Orbáns xenophobe Propaganda

Politisch tut sich jedoch ein größerer Unterschied auf. Orbáns xenophobe Propaganda, schrieb die Web-Ausgabe der Wochenzeitung HVG am Wochenende, habe noch das (Schein-)Argument ins Treffen führen können, dass die "Abwehr" von aus angeblich homophoben Kulturkreisen stammenden Fremden auch die LGBTQI-Menschen im eigenen Land schützen würde. Ungarns Führung bewegte sich damit im Umfeld jener westlichen Rechtsaußen-Kräfte à la AfD oder Geert Wilders, die in ihren Reihen selbst Politiker haben, die mit ihrer Homosexualität offen umgehen.

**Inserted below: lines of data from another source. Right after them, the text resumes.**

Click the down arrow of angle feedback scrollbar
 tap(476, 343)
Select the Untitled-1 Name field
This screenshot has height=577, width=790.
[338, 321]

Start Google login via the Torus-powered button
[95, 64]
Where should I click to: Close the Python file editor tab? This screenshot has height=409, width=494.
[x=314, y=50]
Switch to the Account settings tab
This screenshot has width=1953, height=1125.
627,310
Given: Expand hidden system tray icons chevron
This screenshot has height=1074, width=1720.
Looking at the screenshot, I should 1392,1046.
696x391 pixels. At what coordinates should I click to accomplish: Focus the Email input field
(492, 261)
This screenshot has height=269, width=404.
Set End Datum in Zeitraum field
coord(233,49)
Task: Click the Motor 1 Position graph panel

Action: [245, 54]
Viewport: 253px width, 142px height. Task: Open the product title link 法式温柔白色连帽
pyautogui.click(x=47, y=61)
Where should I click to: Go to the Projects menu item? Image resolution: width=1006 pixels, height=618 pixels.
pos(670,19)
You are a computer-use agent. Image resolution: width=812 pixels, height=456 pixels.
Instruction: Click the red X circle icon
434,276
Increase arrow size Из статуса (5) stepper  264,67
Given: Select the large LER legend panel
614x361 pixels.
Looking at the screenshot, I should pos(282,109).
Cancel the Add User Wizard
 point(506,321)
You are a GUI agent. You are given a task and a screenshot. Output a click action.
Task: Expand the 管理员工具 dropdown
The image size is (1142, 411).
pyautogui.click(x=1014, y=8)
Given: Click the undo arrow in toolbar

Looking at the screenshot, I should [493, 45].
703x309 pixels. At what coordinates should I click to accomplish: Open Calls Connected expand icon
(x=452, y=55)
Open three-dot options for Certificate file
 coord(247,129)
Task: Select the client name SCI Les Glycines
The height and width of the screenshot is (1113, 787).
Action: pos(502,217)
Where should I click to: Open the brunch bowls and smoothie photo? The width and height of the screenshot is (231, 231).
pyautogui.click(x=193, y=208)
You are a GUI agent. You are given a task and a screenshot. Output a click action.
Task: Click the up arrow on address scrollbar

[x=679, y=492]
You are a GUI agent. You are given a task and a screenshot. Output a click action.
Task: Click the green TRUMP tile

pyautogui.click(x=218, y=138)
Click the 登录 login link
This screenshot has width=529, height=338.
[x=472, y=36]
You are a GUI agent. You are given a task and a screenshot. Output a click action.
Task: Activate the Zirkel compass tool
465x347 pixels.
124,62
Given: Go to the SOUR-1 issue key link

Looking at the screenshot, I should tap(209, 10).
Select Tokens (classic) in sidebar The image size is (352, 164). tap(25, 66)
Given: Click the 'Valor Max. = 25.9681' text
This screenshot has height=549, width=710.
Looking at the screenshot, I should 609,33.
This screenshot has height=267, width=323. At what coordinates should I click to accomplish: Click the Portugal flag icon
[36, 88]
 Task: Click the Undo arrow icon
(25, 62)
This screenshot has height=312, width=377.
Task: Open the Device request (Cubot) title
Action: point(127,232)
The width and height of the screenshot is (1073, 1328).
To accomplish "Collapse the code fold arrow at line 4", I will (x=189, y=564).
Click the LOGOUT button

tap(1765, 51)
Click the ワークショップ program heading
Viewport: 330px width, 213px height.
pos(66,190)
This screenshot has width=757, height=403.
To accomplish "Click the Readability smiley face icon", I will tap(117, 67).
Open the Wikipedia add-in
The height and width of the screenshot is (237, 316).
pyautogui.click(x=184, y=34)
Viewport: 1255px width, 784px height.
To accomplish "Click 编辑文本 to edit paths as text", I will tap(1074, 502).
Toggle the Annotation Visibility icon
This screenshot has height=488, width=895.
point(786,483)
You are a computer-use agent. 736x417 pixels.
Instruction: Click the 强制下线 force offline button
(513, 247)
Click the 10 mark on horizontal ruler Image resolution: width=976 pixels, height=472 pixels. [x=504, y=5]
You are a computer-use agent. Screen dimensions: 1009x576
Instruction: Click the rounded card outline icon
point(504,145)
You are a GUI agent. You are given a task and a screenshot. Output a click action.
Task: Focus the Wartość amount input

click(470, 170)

Der Schwenk zur Homophobie, so die HVG-Analyse, versetze Ungarn aber in einen ganz anderen Club: den der östlichen Despotien à la Russland, Kasachstan oder Kirgisien. Dort werden Homosexuelle zum Teil physisch verfolgt, in Ungarn (noch) nicht. Trotzdem wirke es wie ein Abschiednehmen vom Westen.

Bangen um die Macht

Denn, so HVG: "Eine Kampagne, wie sie Viktor Orbán verfolgt, starten typischerweise Populisten und Diktatoren, die um ihre Beliebtheit oder Macht bangen. Sie starten sie typischerweise im Namen des Kindesschutzes und der christlichen Werte, typischerweise gegen den Westen und typischerweise in Ländern, deren Bevölkerungen eben wegen ihrer eigenen Führer von einem westlichen LebensStandard größtenteils nur träumen können." (Gregor Mayer aus Budapest, 25.7.2021)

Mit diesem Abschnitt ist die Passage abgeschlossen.